Passage shown —
[Start of Attachment]

Before you map out a legal strategy beyond the grievance letter, dig out your employment agreement and any onboarding documents you signed. A large number of employment contracts include mandatory arbitration clauses requiring you to resolve disputes through private arbitration rather than filing a lawsuit in court.
If your agreement includes such a clause, the employer can force the dispute out of court. Arbitration decisions are generally final with very limited appeal rights, and the proceedings are private. An arbitration clause doesn’t make your grievance letter pointless—it still creates a paper trail and triggers an internal review—but it changes what happens if the internal process fails.
There is one significant exception. Under the Ending Forced Arbitration of Sexual Assault and Sexual Harassment Act, which took effect in March 2022, mandatory arbitration clauses cannot be enforced against employees bringing claims related to sexual assault or sexual harassment. If your wrongful termination involves either of those issues, you retain the right to go to court regardless of what your employment contract says. For all other types of wrongful termination claims, an arbitration clause will likely control where the dispute is resolved, making it especially important to consult an attorney who can advise on the arbitration process.

[End of Attachment]

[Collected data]
[Start of Attachment]

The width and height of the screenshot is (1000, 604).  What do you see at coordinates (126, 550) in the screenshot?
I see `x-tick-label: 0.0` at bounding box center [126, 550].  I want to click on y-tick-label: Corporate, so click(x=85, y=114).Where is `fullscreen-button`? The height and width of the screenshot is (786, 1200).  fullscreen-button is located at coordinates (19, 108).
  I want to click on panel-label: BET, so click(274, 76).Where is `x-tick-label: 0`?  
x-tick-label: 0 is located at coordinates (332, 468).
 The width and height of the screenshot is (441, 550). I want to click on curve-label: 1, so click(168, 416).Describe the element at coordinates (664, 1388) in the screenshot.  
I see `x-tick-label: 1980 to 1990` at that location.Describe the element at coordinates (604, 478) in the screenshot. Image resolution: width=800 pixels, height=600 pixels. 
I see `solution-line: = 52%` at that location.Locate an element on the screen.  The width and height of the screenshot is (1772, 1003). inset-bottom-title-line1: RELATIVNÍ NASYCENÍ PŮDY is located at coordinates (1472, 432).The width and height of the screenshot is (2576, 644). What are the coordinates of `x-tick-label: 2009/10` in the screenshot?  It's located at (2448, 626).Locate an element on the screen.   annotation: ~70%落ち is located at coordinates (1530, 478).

[End of Attachment]

Exercise 1 —
Answer these questions about the passage on arbitration clauses:
(a) What do mandatory arbitration clauses in many employment contracts require you to do?
(b) Even when an arbitration clause applies, what two things does a grievance letter still accomplish?
(c) When did the Ending Forced Arbitration of Sexual Assault and Sexual Harassment Act take effect?
Exercise 2 —
Could you carry on the passage on arbitration clauses, picking up right after its final sentence?

Answer area 1 —
(a) Resolve disputes through private arbitration rather than filing a lawsuit in court.
(b) It creates a paper trail and triggers an internal review.
(c) March 2022.

Answer area 2 —
Expect the employer to acknowledge receipt within a few business days. From there, the company typically investigates internally—interviewing witnesses, reviewing documents, and preparing a written response. How long that takes varies widely depending on the company’s size and whether it has established grievance procedures. Some employers will invite you to a meeting to discuss the grievance directly.
If the internal process doesn’t produce a satisfactory result, your next step depends on the nature of your claim. For discrimination, retaliation, or harassment claims, you can file a formal charge of discrimination with the EEOC. You start by submitting an inquiry through the EEOC’s online Public Portal, after which the EEOC will schedule an intake interview. If you file with a state or local fair employment agency instead, the charge is automatically cross-filed with the EEOC, so you don’t need to file with both.7U.S. Equal Employment Opportunity Commission. Filing A Charge of Discrimination
Once the EEOC closes its investigation, it automatically issues a Notice of Right to Sue, which gives you 90 days to file a lawsuit in federal court. You can also request this notice early. After 180 days from the date your charge was filed, the EEOC is required by law to issue the notice if you ask. Before 180 days, the EEOC will only grant the request if it determines it won’t be able to finish the investigation in time. One important tradeoff: requesting an early notice stops the EEOC’s investigation of your charge.8U.S. Equal Employment Opportunity Commission. Filing a Lawsuit
Throughout this entire process, keep detailed records of every communication. Save emails, note the dates and substance of phone calls, and hold onto written responses. This documentation feeds directly into any formal charge or lawsuit that follows.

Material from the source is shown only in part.